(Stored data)

/---

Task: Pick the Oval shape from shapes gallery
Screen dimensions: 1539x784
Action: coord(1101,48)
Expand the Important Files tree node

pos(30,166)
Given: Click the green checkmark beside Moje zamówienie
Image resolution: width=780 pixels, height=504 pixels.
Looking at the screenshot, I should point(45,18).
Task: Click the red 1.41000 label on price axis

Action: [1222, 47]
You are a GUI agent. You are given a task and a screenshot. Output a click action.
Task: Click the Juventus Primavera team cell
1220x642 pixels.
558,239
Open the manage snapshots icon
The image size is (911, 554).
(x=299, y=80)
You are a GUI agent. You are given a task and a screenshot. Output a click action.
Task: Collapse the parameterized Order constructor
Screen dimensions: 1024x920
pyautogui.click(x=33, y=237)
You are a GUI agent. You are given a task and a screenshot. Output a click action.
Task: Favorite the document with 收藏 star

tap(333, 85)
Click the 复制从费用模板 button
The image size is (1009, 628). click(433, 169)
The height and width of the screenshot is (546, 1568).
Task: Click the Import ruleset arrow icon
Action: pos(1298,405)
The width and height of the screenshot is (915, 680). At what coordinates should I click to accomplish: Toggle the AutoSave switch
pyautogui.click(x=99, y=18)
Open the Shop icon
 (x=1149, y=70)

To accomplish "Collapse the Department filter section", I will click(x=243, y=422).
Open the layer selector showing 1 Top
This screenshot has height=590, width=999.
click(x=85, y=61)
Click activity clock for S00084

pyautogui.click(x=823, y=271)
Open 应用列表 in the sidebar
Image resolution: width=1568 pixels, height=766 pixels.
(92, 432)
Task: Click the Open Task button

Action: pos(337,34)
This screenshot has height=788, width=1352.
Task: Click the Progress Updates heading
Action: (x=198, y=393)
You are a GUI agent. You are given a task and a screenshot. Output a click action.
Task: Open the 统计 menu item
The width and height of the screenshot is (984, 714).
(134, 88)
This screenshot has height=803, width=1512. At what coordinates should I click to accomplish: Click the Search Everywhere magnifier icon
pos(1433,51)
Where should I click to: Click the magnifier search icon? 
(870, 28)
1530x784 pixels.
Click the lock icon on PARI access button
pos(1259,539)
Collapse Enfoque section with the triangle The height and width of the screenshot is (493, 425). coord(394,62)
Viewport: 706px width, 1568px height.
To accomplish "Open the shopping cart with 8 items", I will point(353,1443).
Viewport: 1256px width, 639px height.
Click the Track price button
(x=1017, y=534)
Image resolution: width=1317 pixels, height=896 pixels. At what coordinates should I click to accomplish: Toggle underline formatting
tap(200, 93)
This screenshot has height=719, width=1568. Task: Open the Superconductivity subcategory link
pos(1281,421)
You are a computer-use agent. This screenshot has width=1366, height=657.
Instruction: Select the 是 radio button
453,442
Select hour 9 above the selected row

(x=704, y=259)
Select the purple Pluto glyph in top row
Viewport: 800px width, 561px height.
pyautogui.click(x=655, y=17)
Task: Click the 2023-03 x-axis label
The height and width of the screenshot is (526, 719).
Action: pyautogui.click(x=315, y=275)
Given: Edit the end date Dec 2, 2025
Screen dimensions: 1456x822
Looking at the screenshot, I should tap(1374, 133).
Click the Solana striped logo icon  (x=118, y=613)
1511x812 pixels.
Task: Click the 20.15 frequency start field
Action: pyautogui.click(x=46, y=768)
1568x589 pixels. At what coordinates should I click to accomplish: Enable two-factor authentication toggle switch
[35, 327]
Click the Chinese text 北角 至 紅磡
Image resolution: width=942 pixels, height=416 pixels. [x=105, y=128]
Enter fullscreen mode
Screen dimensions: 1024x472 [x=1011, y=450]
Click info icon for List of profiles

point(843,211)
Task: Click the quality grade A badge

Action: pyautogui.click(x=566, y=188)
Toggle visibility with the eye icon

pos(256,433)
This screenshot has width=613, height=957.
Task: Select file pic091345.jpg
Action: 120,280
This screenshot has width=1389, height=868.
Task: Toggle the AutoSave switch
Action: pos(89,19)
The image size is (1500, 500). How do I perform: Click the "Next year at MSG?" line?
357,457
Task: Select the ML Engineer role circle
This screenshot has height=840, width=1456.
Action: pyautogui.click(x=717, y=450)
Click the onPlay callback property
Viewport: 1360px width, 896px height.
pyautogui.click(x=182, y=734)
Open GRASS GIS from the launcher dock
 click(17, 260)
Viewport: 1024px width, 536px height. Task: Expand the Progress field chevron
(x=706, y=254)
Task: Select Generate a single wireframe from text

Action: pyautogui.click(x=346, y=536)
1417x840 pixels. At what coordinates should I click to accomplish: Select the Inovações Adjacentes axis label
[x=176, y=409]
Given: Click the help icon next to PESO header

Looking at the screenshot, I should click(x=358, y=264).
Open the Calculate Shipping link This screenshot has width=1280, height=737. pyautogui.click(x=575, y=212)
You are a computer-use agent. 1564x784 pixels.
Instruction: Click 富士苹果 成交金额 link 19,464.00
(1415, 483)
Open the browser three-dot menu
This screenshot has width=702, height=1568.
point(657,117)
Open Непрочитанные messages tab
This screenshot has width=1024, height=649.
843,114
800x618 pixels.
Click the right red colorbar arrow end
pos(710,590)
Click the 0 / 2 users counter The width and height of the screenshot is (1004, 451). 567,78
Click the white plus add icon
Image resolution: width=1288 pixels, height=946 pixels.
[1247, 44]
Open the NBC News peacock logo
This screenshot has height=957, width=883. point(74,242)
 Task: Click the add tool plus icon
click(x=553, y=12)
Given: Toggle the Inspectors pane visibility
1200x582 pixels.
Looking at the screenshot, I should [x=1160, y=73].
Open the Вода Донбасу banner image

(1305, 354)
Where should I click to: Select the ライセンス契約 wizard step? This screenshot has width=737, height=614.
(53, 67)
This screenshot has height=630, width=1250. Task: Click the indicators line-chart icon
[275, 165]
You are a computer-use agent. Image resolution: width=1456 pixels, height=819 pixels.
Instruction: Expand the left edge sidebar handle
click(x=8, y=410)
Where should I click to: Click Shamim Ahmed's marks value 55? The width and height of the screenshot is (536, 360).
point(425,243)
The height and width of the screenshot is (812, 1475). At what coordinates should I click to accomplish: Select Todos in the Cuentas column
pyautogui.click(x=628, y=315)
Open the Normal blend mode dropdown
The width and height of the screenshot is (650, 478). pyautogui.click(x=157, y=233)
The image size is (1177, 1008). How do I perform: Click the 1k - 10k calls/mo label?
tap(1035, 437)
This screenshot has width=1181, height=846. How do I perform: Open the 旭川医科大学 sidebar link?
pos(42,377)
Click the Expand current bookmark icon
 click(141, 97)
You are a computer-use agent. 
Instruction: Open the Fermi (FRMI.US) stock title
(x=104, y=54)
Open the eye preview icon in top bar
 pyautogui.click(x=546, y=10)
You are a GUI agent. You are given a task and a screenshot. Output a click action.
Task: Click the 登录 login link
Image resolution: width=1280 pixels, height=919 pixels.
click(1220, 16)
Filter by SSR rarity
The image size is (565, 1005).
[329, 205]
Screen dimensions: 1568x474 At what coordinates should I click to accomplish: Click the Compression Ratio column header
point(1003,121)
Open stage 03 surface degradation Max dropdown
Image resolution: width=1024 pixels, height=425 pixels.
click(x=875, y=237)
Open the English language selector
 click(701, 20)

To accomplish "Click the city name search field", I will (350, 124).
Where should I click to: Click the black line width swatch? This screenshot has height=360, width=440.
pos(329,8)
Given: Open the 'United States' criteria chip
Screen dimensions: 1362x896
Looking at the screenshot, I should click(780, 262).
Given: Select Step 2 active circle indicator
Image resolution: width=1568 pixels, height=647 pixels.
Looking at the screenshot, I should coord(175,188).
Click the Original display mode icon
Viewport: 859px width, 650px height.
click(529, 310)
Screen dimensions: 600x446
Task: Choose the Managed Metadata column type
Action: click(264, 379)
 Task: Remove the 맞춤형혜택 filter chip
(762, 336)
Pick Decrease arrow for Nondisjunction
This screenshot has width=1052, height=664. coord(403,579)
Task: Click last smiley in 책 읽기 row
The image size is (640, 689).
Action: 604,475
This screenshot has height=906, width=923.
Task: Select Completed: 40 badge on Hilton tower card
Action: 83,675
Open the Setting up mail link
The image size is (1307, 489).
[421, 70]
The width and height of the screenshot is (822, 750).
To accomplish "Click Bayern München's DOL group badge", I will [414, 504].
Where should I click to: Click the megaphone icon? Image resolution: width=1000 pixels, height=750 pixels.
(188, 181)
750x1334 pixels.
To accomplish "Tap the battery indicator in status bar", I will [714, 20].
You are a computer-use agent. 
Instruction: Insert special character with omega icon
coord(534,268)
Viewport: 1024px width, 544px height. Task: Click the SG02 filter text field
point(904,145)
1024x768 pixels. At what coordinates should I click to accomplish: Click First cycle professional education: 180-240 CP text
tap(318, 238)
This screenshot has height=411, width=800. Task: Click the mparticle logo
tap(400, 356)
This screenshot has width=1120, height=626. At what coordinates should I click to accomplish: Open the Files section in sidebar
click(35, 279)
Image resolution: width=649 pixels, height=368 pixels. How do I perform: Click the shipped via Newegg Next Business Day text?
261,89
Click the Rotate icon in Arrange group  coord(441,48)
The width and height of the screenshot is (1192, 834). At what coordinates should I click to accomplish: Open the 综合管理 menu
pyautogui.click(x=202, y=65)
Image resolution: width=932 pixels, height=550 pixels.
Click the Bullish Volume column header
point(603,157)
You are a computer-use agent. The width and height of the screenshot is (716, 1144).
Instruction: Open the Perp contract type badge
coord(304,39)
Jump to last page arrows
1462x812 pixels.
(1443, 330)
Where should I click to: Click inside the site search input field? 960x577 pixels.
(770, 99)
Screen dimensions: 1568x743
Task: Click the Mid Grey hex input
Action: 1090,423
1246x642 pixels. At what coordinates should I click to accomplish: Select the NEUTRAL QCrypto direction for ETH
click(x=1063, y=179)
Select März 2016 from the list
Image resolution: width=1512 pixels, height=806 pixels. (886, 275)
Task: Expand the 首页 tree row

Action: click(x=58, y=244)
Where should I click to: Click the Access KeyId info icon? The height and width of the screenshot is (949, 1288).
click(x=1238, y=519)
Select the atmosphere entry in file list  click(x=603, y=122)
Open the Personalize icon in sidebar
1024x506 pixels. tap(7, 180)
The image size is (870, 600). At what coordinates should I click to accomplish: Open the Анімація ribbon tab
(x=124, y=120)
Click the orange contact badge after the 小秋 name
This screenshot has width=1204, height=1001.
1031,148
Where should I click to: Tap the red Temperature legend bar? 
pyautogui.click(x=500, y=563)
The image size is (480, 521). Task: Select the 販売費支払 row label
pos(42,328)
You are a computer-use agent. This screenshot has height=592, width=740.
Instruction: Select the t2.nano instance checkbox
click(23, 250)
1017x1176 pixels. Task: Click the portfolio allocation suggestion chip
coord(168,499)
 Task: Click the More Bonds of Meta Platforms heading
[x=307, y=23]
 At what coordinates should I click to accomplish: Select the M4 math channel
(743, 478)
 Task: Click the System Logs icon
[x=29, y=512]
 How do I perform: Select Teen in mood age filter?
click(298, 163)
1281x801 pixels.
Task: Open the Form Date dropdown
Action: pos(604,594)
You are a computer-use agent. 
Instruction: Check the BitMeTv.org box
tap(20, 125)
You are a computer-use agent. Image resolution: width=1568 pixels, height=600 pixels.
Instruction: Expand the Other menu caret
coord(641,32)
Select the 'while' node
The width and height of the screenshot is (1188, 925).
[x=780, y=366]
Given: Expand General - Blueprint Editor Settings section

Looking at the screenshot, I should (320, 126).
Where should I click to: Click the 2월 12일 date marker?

\---

For each line above that contains the word "circle", copy that line.

__Answer space__.
Task: Select the ML Engineer role circle
Given: Select Step 2 active circle indicator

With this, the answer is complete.